# Exercise tasks
1) Summarize the budget deficit article in two sentences.
2) Answer these questions using the budget deficit article:
(a) By what percentage did individual income tax revenues change?
(b) By how much did interest payments on the debt increase, in dollars and as a percentage?
(c) What was the federal budget surplus in 1969 as a share of GDP?

San Jose, CA – On October 15, the U.S. Treasury department said that the federal government budget deficit for Fiscal Year 2018 soared 17% from the previous year, to $779 billion. This was equal to 3.9% of the Gross Domestic Product, or GDP, the official measure of total production of goods in services in the United States in a year.

The growing deficit was driven by the December 2017 corporate tax cut, as corporate income tax revenues fell 31% despite booming profits. In contrast, individual income tax revenues actually rose 1%, showing again that the December 2017 tax cut was all about cutting taxes for big business, not for workers.

U.S. government spending also rose, with the most important being interest on the debt and more military spending. Interest payments went up $65 billion, 14% more than the year before as the Federal Reserve raised interest rates. Military spending went up $32 billion, 6% more than the year before as the U.S. strains to prepare for wars in Asia, the Middle East, Africa, and even Europe to defend the U.S. empire.

What is most striking about the growing federal government budget deficit is that it is happening in a time where the official unemployment rate is below 4%. The last time that this happened in 2000, under President Clinton, the federal budget was in a surplus equal to 2.3% of GDP. Adjusted for inflation and economic growth, this is equivalent to tax revenues exceeding spending by $450 billion! Before that, in 1969, the federal government budget surplus was smaller, at only 0.3% of GDP or $60 billion today. But this was during Vietnam War, which was much more expensive than all the wars that the U.S. has going today.

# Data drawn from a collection
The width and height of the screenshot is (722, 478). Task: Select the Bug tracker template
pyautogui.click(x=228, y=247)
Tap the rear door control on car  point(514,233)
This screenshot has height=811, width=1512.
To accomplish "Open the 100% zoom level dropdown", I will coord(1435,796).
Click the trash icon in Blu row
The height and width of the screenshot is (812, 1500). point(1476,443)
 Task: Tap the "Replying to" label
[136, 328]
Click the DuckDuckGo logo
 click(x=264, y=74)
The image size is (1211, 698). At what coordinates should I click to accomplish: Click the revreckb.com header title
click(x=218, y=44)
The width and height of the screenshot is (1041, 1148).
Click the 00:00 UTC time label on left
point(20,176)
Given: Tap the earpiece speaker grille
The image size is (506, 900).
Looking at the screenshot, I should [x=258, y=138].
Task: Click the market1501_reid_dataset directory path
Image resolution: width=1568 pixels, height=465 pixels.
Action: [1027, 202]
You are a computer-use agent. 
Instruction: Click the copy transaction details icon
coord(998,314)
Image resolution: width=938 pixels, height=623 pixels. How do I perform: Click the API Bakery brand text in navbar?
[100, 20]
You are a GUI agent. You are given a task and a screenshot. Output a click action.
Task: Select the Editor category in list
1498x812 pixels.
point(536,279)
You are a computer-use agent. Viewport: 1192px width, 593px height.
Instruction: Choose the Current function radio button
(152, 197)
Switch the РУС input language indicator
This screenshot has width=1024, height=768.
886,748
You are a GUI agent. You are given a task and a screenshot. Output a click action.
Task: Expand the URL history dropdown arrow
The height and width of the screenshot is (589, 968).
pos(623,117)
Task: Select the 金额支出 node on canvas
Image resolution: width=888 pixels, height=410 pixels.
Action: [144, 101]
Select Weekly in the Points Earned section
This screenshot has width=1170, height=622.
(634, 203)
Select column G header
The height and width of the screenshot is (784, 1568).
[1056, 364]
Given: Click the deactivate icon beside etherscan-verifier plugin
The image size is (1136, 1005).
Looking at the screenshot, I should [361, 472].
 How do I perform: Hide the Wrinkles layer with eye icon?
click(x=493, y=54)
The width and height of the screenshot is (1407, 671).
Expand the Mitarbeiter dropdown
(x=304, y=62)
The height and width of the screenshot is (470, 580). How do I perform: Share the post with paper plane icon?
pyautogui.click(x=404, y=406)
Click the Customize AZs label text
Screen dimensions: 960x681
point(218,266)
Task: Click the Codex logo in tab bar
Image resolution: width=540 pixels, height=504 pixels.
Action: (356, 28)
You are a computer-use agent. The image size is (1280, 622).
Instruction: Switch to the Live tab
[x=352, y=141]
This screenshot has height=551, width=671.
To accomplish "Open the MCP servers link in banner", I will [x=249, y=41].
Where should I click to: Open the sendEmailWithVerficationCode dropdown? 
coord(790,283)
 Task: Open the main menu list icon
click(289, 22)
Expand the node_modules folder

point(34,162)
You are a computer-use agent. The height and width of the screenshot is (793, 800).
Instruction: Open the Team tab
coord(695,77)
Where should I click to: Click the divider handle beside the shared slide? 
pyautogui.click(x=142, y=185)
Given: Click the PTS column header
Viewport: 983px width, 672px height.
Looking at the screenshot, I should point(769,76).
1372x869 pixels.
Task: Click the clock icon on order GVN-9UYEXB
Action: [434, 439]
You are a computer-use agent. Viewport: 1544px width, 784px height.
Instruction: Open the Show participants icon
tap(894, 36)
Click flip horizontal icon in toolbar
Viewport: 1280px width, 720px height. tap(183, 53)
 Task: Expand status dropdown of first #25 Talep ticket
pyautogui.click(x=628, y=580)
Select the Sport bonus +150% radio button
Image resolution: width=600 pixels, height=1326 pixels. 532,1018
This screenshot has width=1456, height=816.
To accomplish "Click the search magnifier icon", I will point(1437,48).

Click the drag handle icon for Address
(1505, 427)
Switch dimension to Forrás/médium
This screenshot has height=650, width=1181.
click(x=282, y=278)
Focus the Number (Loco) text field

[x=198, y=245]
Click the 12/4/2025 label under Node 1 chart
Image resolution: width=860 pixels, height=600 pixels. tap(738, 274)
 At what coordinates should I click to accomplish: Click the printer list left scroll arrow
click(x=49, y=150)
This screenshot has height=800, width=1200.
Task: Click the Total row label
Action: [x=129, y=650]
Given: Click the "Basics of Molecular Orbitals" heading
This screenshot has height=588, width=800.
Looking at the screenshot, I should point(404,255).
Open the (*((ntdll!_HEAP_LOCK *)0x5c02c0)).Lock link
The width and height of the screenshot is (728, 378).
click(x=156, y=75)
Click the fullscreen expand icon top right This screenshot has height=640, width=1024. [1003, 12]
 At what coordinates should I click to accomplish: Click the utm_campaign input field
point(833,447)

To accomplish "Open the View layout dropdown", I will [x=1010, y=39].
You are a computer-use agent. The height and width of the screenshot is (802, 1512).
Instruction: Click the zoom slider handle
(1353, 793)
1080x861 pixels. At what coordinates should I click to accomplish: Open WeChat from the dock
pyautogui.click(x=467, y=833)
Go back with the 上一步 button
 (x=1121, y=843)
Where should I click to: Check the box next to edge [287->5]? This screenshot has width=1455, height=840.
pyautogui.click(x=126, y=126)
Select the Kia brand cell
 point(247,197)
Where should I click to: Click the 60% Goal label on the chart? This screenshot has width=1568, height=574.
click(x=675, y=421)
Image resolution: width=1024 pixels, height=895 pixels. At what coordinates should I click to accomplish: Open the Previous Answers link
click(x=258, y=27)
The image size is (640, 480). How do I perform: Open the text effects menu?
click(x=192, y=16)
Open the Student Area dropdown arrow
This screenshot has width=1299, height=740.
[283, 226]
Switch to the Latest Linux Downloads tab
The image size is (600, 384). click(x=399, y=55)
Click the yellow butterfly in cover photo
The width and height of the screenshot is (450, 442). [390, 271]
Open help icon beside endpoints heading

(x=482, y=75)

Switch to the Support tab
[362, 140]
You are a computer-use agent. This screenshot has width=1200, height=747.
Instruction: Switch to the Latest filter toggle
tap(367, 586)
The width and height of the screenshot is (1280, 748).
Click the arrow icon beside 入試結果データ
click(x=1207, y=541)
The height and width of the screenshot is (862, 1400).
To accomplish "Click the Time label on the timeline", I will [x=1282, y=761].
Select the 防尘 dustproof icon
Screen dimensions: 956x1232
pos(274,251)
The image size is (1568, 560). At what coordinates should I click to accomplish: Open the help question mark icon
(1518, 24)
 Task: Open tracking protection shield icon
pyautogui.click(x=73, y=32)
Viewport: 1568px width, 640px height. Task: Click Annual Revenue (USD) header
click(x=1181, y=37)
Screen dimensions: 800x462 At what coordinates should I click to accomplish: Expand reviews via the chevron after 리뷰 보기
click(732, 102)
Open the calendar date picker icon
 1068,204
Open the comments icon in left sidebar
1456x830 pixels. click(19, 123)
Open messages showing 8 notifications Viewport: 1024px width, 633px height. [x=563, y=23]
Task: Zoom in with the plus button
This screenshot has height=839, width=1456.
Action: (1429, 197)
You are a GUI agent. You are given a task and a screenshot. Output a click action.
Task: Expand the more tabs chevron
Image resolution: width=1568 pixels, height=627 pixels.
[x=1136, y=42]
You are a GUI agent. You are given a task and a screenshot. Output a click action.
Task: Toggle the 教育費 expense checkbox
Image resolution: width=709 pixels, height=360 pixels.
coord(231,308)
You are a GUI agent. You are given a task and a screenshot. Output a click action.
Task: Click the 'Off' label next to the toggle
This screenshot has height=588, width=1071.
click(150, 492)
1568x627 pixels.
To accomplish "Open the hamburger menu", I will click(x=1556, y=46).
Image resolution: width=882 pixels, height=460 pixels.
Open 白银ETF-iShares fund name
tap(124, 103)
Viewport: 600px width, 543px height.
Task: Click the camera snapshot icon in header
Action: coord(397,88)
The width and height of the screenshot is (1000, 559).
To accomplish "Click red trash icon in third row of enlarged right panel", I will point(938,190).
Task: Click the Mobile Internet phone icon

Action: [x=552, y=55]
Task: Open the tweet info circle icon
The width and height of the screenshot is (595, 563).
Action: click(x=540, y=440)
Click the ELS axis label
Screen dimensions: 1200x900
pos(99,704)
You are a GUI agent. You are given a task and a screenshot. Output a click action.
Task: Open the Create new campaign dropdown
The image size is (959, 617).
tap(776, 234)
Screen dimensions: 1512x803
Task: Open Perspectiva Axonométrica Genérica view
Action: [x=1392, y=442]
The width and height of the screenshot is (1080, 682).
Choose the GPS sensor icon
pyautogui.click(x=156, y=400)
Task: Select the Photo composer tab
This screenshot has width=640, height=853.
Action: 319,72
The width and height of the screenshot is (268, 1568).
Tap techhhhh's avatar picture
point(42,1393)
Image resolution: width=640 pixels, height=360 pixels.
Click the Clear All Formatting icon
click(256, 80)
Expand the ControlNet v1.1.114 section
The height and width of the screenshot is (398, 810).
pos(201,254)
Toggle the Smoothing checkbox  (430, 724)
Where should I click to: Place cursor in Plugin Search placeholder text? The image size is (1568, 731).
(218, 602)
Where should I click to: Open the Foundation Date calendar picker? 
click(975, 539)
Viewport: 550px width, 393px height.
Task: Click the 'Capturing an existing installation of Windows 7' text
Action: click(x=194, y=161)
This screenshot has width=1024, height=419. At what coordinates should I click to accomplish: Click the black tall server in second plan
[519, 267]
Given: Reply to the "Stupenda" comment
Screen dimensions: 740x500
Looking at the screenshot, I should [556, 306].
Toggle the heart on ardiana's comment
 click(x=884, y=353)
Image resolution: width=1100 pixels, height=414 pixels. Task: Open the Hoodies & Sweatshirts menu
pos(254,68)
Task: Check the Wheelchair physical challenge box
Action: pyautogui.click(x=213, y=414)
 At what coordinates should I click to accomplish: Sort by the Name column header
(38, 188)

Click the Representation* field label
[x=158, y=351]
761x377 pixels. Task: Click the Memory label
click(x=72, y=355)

# Task responses
1) The U.S. Treasury reported on October 15 that the federal budget deficit for Fiscal Year 2018 rose 17% to $779 billion, or 3.9% of GDP. The rise was driven by the December 2017 corporate tax cut, which reduced corporate income tax revenues by 31%, along with higher spending on debt interest and the military, and it came at a time when official unemployment was below 4%.

2)
(a) They rose 1%.
(b) They rose by $65 billion, or 14%.
(c) It was 0.3% of GDP.